八話
『嵐の前の静けさ』という言葉がある。
俺は、その言葉の意味をひしひしと感じながら日々を過ごしていた。
俺が座っているのは、定食屋『満月亭』のカウンター。
目の前には、コーヒーが置かれている。
――落ち着きたいときによく行く喫茶店ほどではないが、なかなかにうまいものだ。
店の中には俺とアイナ、それに奥にジンがいた。
二人共必要なこと以外はそこまで話す方ではないので、自然と沈黙になりやすい。
先ほどまで一緒にいたトゥレーネは頼んでいたものがあるとかでキャルの店に行っており、アイナは少しだけ考えた後、ここにいることにしたようだった。
そして、俺がここにいるのは、フェイルがもう少しすれば来るはずだからである。
何でも、ギルドの話し合いの後で、俺にも少し確認があるらしい。それを聞き、呼ぶのではなくこの場所を指定したのは、おそらくフェイルもギルドの外で落ち着いて話をしたいのだろうと思っていた。

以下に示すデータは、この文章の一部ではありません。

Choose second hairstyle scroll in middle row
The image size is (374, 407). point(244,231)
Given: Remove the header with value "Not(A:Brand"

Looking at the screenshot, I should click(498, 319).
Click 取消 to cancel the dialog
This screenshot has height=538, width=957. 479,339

――あれから、色々と大変だったのはフェイルが一番であるのは間違いないのだから。
石碑がその数を減らしたあの日、『牢獄』には担当の人間も含めて39名の人間がいた。表示されている数から推測されることは、逃亡し身を隠した犯罪者プレイヤーは、18名。そして死亡者は……21名。そしてもう一人、脱獄をさせた人間と共に監視任務についていた人間と組んでいたプレイヤーがログアウト状態となっていた。
つまりそういう事だろう。
これで、計算があってしまう事になる。
つまり推測が間違いでなければ、18名の犯罪者プレイヤー、それも、おそらくは頭上に赤いマークを掲げたものが、この世界に解放された状態だ。

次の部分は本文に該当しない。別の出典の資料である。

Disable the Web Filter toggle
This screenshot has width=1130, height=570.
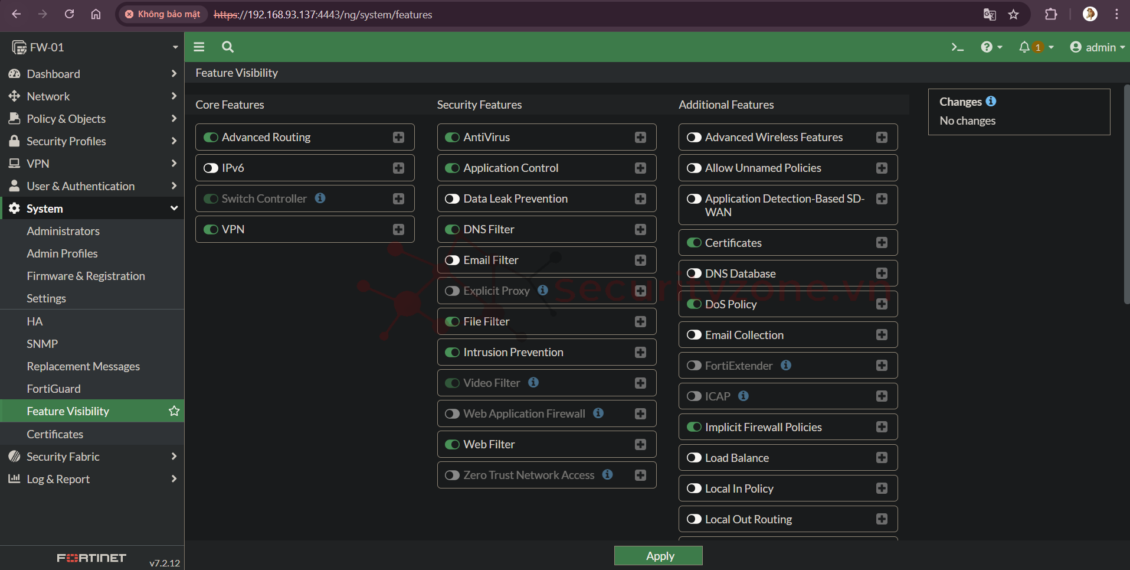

早くも二週間が過ぎた今でも、その足取りはつかめていなかった。
もちろんフェイルを含め、減った石碑と誰もいない『牢獄』から最悪の予想にほぼ確信を持っていた俺たちが何もしなかったわけではない。
捜索隊は組まれた。
ただ、石碑の数が減った事に気付いた人間が情報を挙げてから、『牢獄』から誰の気配が無い事に気付くまでに結構な間が空いてしまったこともあり、捜索といっても現実と違い臭いや足跡といった痕跡が残っているわけでは無いことから、手探りの状態と変わらない。

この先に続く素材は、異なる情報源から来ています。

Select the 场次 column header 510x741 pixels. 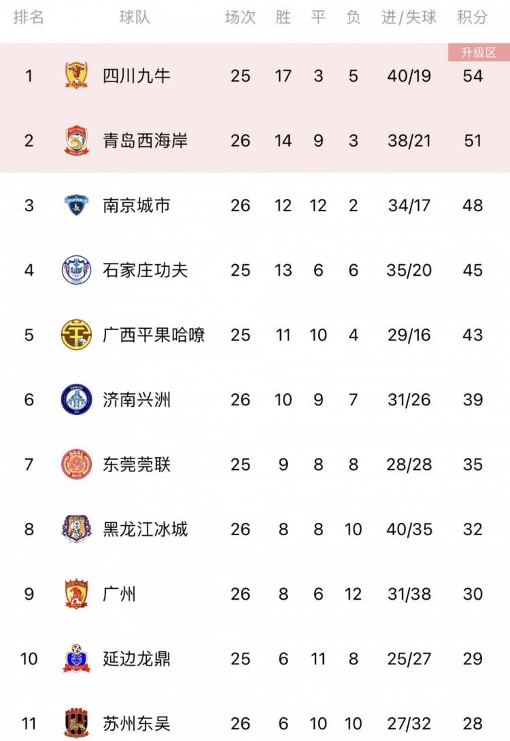click(x=240, y=18)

また、もしこれが、運営がいなかったとしても一般解放された後のプレイヤー数であれば既に捕縛できていたのかもしれないが、現状はこの【Babylon】の広さに反してそのプレイヤー数は少ない。
何せ、まだそのほとんどが始まりの街『バベル』で暮らすことができているのだから。少しずつ世界が広がるにつれて、他の小さな街で行動しているものもいるようだが、常駐するものはまだ少ないだろう。
そして、現状それでも14000人以上のプレイヤーがいるとはいえ、実際に攻略に向けて前線で行動しているものはその一割に満たない程度である。攻略組の中でもギルドに所属していない人間も少なくはない。
後は、生産職であるもの、生産職ではないにしろ、日々生活できるためのものを初期のフィールドで稼ぐ、そこまでレベルの高くないプレイヤー達だ。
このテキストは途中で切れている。